**Activity list:**
(a) According to the installation planning notes, what does Baserow not need by default?
(b) Print the installation planning notes word for word from "Segregate installation paths" to "a database URL)".

2023-06-13 Installation Planning Meeting¶

Attending:

Kriti
Brent
Mukesh
Sean

Continued on 2023-06-14, Aritra and Anshuman also attended.

Current install process¶

Flowchart

https://drive.google.com/file/d/1ZTVwCkGxv8jQMHH9IhsnMFd80P1HM5b9/view?usp=drive_link

Examples of apps with nice installation¶

syncthing
- On Mac, drag and drop DMG
- On Linux, available in package management repos
- It’s complicated – it’s got a web server, electron app type GUI, web frontend, all sort of networking
- You install it, it pops up a browser window or GUI
pgweb - single-file executable CLI to launch a webserver
These are local though
There’s some unavoidable complexity with installations on servers
- We need to make it safe to connect to the internet
Brent: Would love to find good examples of python/django apps that have good installation flows
- Baserow is an example
Baserow’s install seems simpler than ours, but less flexible
- Does not need an external database by default

Our needs¶

Need “quick” install, just to try Mathesar, without lots of config
Installation “personas”:
- Someone trying Mathesar out quickly (and can use Docker)
- Someone trying Mathesar out quickly (and cannot use Docker)
- Someone installing everything on localhost (no internet needed)
- Someone installing server on localhost, but connecting to a remote DB
- Someone installing server & DB on same remote system
  - DB created by Mathesar
  - DB already exists
- Someone installing server & DB on separate remote systems
  - DB already exists
Sean: do we want non-technical people to be able to install Mathesar any time soon?
- Kriti: No. We can wait until post-alpha. Not a high priority now.

Ideas¶

[Sean]

Maybe Mathesar should not concern itself with supplying a Postgres server
I’d really like to have a single-file executable someday

[Brent]

All localhost, DB managed by Mathesar should be improved most (imo)
- No config needed.
- Should start things (maybe even in one container including DB) easily
- Useful for real use cases, but also for ‘trying it out’
Trying Mathesar out ideas:
- localhost/localhost, mathesar managed
- improve demo, have separate users
- PAAS
Server and DB on separate systems (optimally with managed DB) is best for ‘mission critical’ prod right now. Consider emphasizing that.
Segregate installation paths by use-case

[Kriti]

Build static files before release
Have a human readable config file that we do the work to convert (e.g. replace database url string with several different variables, we can convert it into a database URL)
We need a single Docker command that just brings up a fully functioning Mathesar instance on localhost
Users should not need to install git or check out our repo – we should release a downloadable version of our source code for a release on GitHub.
PaaS options (e.g. “one click install on Dreamhost”) would be helpful for trying out
Helm charts / Kubernetes - make it easier to install Mathesar

[Mukesh]

Build static files during release
move config to UI
move installing schemas to UI
Build zipapps or binaries for Mathesar
Generate secret key automatically
Have a least resistance build without addons like Caddy
One click installs
Cpanel
Debian Images, flatpak, native OS images

Ideal installation flow by “persona”¶

Someone trying Mathesar out quickly (and can use Docker)¶

Kriti: This person is technical, since we’re still in alpha. They’re comfortable running a Docker command.

[Saved data entries]

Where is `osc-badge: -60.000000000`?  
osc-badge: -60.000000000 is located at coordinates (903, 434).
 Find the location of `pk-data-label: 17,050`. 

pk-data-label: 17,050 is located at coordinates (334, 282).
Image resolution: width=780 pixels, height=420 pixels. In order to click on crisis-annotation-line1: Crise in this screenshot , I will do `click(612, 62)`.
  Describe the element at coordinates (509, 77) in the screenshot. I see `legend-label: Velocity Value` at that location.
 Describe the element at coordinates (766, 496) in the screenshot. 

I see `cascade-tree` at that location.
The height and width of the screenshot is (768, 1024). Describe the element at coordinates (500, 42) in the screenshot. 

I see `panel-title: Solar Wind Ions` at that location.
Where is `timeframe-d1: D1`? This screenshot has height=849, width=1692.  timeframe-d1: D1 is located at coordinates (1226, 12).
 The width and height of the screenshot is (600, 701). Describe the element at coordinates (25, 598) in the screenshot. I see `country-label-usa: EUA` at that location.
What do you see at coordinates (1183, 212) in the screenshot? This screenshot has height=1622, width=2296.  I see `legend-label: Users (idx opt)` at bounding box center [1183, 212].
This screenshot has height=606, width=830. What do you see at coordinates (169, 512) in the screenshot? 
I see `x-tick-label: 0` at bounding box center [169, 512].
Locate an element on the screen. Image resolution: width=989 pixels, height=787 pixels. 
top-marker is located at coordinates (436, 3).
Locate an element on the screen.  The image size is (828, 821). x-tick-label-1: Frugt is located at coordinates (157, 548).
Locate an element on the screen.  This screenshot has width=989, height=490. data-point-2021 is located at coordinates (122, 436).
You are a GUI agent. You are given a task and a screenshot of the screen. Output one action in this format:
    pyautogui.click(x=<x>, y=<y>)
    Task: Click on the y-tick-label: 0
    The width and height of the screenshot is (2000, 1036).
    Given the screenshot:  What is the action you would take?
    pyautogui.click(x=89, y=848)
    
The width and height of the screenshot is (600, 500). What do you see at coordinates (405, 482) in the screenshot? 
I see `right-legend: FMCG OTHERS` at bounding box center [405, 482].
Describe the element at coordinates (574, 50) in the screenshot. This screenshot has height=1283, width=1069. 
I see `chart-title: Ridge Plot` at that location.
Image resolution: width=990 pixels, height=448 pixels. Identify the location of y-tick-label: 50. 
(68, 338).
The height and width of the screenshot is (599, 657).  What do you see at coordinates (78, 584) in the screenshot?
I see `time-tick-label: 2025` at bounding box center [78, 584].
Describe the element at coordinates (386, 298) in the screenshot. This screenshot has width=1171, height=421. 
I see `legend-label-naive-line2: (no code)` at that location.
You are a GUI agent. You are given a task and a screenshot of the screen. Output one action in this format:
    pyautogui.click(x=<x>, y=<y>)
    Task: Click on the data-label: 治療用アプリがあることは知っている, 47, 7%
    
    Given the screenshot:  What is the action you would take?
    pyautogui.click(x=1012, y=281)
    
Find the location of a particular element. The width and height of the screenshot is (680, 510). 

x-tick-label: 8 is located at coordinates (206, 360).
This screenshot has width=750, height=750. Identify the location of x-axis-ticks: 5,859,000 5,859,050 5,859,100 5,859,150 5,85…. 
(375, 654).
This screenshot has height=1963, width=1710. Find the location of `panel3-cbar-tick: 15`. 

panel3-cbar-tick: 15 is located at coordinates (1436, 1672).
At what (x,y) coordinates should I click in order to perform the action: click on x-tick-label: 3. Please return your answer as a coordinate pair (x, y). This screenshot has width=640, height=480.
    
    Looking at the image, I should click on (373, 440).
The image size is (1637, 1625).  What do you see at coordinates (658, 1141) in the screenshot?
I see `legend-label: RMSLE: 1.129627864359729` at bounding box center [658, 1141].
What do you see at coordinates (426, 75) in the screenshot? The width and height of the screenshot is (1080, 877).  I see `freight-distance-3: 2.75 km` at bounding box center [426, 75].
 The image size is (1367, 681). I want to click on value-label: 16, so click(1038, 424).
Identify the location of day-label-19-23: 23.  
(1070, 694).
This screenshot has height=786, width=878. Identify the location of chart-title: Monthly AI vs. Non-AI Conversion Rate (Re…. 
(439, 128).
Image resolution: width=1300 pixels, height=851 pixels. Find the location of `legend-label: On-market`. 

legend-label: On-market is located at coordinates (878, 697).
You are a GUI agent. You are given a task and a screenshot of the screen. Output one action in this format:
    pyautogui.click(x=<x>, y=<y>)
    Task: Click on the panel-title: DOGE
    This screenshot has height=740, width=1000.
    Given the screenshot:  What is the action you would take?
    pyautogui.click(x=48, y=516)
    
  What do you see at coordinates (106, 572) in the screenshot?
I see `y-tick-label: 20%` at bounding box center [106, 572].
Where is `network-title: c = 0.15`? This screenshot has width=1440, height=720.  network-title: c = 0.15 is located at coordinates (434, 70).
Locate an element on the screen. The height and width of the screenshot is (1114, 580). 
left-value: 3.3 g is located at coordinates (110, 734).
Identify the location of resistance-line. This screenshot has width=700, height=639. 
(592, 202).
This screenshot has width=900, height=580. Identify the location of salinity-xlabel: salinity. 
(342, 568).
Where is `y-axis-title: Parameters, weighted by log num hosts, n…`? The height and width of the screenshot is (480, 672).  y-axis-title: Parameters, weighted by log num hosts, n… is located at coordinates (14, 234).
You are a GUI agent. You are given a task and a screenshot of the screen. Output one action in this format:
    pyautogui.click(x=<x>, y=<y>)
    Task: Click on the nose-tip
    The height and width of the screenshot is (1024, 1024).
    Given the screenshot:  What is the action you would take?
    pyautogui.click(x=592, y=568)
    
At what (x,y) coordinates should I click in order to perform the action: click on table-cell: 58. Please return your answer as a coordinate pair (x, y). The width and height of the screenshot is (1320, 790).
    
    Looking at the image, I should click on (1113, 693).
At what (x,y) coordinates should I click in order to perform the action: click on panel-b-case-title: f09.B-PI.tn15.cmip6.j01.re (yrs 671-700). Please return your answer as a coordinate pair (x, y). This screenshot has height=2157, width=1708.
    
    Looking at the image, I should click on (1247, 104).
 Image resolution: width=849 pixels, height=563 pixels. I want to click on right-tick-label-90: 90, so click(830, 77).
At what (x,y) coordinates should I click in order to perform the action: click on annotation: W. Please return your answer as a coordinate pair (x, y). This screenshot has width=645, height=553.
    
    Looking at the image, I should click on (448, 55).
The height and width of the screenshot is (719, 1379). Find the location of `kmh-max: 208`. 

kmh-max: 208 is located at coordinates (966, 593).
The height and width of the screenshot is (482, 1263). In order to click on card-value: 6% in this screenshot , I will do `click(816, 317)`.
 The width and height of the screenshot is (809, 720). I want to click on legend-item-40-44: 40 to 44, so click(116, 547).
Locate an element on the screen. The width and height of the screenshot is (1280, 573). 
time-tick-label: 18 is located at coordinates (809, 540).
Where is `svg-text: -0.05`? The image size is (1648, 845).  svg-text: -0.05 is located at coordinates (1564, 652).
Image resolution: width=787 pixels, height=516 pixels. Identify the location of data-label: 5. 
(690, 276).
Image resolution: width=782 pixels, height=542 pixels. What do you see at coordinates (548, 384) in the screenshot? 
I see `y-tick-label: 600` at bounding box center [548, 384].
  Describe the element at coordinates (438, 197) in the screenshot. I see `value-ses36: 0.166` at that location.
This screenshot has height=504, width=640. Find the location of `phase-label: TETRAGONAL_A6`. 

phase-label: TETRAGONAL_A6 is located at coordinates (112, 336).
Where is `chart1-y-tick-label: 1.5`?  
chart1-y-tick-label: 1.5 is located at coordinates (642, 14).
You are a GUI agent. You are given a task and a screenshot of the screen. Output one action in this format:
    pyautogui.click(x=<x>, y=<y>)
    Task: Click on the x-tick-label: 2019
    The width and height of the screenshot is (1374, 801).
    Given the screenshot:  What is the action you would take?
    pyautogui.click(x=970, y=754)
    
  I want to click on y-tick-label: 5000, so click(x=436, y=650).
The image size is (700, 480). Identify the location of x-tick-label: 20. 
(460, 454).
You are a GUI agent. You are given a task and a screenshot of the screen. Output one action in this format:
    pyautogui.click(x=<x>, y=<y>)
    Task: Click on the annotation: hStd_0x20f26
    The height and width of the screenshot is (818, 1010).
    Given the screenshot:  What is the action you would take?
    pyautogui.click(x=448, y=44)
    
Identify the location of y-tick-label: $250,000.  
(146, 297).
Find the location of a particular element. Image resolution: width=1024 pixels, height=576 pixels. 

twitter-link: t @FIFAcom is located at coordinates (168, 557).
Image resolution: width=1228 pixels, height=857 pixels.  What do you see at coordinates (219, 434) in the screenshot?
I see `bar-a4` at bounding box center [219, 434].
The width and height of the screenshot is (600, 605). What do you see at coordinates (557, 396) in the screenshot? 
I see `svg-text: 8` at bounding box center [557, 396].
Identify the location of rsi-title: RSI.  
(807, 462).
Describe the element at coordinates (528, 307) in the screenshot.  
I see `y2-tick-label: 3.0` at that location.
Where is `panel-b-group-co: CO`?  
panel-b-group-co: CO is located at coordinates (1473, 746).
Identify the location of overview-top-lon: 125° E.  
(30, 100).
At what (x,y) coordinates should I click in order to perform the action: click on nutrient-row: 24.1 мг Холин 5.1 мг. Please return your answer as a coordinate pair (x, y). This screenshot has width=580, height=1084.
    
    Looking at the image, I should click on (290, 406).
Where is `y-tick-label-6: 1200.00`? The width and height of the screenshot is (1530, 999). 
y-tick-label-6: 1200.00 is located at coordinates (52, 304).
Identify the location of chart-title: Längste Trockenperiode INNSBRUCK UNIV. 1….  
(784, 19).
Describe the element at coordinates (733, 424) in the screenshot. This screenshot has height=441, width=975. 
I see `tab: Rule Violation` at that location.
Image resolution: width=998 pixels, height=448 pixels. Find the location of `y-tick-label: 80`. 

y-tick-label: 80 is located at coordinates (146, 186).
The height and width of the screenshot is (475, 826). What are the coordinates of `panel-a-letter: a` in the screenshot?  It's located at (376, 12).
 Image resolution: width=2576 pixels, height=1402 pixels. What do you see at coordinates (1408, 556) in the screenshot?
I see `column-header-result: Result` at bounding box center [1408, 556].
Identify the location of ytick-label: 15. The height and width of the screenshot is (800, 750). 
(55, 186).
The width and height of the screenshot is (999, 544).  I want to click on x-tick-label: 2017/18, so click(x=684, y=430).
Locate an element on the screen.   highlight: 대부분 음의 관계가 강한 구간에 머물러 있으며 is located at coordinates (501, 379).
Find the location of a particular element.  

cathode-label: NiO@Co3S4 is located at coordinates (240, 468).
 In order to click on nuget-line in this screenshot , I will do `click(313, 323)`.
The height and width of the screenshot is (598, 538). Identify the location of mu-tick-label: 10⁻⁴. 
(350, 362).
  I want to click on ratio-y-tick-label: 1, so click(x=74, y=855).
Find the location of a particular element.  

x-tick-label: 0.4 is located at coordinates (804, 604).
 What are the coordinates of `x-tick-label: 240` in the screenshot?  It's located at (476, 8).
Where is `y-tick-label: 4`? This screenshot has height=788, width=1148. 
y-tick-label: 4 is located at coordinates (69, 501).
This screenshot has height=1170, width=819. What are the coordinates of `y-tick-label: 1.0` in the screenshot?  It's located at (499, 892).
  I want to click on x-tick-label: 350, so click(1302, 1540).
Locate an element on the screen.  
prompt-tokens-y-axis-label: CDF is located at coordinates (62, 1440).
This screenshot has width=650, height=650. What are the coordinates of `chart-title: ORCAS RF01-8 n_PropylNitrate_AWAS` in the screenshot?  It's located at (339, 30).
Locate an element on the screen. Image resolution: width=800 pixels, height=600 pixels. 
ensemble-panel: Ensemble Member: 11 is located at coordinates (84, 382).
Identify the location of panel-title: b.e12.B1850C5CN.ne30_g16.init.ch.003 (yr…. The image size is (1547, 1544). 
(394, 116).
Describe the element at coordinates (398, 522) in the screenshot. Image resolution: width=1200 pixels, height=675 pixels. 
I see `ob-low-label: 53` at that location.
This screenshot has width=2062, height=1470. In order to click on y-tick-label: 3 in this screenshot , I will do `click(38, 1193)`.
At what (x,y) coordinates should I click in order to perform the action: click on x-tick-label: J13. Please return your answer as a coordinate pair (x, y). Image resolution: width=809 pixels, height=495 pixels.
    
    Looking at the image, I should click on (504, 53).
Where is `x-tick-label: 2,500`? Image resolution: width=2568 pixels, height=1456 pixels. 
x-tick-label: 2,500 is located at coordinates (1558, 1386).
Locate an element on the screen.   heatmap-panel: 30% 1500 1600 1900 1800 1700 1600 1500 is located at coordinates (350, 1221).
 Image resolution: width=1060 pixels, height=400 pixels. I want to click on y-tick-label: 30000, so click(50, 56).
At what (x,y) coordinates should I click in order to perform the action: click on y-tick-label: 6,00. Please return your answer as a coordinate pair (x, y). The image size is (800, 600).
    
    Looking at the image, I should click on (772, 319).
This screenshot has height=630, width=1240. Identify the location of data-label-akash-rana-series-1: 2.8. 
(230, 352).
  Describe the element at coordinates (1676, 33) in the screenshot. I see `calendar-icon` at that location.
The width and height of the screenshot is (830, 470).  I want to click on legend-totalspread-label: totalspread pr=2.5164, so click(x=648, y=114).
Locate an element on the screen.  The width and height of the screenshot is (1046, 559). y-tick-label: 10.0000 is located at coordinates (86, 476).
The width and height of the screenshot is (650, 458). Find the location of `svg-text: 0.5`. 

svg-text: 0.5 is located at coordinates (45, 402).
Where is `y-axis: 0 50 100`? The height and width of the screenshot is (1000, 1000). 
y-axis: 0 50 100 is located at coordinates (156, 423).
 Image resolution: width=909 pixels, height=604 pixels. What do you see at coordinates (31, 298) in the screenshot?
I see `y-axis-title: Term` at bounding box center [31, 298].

**Exercise responses:**
(a) An external database.

(b)
Segregate installation paths by use-case

[Kriti]

Build static files before release
Have a human readable config file that we do the work to convert (e.g. replace database url string with several different variables, we can convert it into a database URL)